7.1 Overgangsrecht bouwwerken
7.1.1 Algemeen

Een bouwwerk dat op het tijdstip van inwerkingtreding van het bestemmingsplan aanwezig of in uitvoering is, dan wel gebouwd kan worden krachtens een omgevingsvergunning voor het bouwen, en afwijkt van het plan, mag, mits deze afwijking naar aard en omvang niet wordt vergroot,

  • a. gedeeltelijk worden vernieuwd of veranderd;
  • b. na het teniet gaan ten gevolge van een calamiteit geheel worden vernieuwd of veranderd, mits de aanvraag van de omgevingsvergunning voor het bouwen wordt gedaan binnen twee jaar na de dag waarop het bouwwerk is teniet gegaan.
7.1.2 Afwijken

Burgemeester en wethouders kunnen eenmalig in afwijking van lid 7.1.1 een omgevingsvergunning verlenen voor het vergroten van de inhoud van een bouwwerk als bedoeld in lid 7.1.1 met maximaal 10 %.

7.1.3 Uitzondering

Lid 7.1.1 is niet van toepassing op bouwwerken die weliswaar bestaan op het tijdstip van inwerkingtreding van het plan, maar zijn gebouwd zonder vergunning in strijd met het daarvoor geldende plan, daaronder begrepen de overgangsbepaling van dat plan.

7.2 Overgangsrecht gebruik
7.2.1 Algemeen

Het gebruik van grond en bouwwerken dat bestond op het tijdstip van inwerkingtreding van het bestemmingsplan en hiermee in strijd is, mag worden voortgezet.

7.2.2 Veranderen strijdig gebruik

Het is verboden het met het bestemmingsplan strijdige gebruik, bedoeld in lid 7.2.1, te veranderen of te laten veranderen in een ander met dat plan strijdig gebruik, tenzij door deze verandering de afwijking naar aard en omvang wordt verkleind.

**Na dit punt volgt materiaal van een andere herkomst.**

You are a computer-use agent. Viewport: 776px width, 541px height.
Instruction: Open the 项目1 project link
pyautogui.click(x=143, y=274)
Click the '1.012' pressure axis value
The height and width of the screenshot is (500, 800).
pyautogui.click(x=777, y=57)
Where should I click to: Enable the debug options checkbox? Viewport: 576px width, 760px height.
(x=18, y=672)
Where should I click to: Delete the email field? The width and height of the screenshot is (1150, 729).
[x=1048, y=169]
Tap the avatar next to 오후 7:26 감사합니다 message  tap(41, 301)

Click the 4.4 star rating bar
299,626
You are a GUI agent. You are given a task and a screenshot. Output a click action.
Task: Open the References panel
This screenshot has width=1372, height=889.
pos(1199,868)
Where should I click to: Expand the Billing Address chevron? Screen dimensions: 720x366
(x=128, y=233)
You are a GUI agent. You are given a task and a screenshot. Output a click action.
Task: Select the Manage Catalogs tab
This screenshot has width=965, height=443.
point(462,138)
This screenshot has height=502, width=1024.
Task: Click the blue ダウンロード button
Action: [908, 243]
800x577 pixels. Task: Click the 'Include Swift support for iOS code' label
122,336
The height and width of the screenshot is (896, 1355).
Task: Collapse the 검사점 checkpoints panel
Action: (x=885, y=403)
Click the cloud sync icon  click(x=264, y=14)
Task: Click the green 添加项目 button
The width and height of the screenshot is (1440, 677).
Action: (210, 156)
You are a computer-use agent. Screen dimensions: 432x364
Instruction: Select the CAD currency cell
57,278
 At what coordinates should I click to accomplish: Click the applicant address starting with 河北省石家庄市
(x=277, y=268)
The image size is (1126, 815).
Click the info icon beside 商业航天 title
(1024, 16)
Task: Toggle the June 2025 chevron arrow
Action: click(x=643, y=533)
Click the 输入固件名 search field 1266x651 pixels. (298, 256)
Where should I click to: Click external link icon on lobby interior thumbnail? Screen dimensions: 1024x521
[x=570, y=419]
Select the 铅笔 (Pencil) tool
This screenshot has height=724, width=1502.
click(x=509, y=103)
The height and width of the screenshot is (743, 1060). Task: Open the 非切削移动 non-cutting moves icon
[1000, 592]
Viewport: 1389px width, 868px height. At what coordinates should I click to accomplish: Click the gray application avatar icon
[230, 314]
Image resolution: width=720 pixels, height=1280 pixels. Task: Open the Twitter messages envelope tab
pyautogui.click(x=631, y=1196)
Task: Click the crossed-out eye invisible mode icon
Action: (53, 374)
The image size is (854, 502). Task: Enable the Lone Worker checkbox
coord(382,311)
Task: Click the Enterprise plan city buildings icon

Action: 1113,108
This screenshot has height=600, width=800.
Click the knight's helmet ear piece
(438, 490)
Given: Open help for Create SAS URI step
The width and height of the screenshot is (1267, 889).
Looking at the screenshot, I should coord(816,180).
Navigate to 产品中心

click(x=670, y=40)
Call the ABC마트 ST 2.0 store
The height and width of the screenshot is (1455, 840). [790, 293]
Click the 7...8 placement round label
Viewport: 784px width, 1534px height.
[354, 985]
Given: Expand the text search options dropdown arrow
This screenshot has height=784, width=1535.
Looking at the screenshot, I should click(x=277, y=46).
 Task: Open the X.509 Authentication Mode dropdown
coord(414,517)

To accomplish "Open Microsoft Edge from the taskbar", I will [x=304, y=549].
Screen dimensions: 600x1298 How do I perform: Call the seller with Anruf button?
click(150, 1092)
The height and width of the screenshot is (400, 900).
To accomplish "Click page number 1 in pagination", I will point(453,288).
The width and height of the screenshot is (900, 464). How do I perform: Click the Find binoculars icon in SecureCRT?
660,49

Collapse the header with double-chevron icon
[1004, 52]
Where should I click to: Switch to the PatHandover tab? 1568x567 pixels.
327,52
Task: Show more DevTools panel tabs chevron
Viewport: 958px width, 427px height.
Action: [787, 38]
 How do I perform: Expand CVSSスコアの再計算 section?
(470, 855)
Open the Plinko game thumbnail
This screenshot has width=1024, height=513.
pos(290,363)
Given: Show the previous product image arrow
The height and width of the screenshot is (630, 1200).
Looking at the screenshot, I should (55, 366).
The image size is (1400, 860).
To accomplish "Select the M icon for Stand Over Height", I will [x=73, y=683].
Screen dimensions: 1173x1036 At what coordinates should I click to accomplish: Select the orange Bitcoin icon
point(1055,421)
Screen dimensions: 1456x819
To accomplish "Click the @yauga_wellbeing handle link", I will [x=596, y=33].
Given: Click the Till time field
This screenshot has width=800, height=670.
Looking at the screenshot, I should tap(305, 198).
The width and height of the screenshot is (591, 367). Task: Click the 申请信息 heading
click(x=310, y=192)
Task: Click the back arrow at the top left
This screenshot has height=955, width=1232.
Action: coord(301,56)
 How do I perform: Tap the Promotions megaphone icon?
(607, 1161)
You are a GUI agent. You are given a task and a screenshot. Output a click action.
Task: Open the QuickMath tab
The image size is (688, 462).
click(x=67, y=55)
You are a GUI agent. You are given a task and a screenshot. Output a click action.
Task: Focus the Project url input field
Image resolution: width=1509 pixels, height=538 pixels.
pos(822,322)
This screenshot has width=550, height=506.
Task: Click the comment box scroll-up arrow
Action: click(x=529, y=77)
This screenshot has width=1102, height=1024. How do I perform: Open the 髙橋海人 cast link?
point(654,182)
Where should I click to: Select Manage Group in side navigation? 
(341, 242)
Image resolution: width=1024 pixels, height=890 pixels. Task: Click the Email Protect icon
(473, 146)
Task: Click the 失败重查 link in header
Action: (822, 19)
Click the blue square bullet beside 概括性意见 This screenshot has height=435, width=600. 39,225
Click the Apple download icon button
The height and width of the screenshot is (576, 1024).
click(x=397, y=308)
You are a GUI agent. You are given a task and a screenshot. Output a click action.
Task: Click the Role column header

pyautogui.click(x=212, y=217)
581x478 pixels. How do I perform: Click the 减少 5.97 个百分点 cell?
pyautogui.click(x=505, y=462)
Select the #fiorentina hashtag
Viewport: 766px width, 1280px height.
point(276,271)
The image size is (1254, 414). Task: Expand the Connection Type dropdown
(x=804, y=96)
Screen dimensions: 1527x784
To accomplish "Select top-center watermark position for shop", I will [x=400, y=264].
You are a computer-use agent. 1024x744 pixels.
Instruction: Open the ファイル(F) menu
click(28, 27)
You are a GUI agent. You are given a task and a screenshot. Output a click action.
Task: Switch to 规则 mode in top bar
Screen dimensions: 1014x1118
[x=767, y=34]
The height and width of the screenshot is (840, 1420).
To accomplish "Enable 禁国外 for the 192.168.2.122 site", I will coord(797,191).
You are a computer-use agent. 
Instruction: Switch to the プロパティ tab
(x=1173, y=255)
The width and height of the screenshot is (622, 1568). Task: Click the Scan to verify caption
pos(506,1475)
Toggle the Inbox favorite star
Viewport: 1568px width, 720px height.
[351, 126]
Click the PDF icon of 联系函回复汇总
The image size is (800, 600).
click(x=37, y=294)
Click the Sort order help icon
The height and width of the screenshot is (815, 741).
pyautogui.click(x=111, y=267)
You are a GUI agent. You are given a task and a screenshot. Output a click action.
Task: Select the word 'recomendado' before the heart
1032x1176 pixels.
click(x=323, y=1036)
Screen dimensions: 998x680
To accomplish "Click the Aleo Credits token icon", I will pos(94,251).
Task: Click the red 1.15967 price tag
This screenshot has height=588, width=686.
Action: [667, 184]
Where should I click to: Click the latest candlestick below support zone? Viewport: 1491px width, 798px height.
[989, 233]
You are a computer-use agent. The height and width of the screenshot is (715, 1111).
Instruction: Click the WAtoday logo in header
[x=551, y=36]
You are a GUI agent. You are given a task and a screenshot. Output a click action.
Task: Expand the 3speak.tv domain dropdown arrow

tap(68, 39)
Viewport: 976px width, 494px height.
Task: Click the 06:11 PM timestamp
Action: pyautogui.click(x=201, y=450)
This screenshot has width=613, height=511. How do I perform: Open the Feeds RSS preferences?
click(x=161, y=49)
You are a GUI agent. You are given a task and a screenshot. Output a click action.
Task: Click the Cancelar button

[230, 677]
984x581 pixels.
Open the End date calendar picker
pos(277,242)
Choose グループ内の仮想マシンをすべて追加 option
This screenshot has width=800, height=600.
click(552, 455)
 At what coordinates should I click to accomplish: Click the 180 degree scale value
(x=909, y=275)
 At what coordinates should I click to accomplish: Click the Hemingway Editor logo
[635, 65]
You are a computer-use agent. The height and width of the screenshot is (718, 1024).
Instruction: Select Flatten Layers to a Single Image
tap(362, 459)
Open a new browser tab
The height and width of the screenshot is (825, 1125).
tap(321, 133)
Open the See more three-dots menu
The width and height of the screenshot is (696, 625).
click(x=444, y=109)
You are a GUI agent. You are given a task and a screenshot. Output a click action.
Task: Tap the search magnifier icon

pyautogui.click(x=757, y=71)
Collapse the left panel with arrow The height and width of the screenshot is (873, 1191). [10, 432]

7.2.3 Onderbreken strijdig gebruik

Indien het gebruik, bedoeld in het lid 7.2.1 na de inwerkingtreding van het plan voor een periode langer dan een jaar wordt onderbroken, is het verboden dit gebruik daarna te hervatten of te laten hervatten.

7.2.4 Uitzondering

Lid 7.2.1 is niet van toepassing op het gebruik dat reeds in strijd was met het voorheen geldende bestemmingsplan, daaronder begrepen de overgangsbepalingen van dat plan.

Artikel 8 Slotregel

Deze regels worden aangehaald als:

Regels van het bestemmingsplan Carnisseweg 65.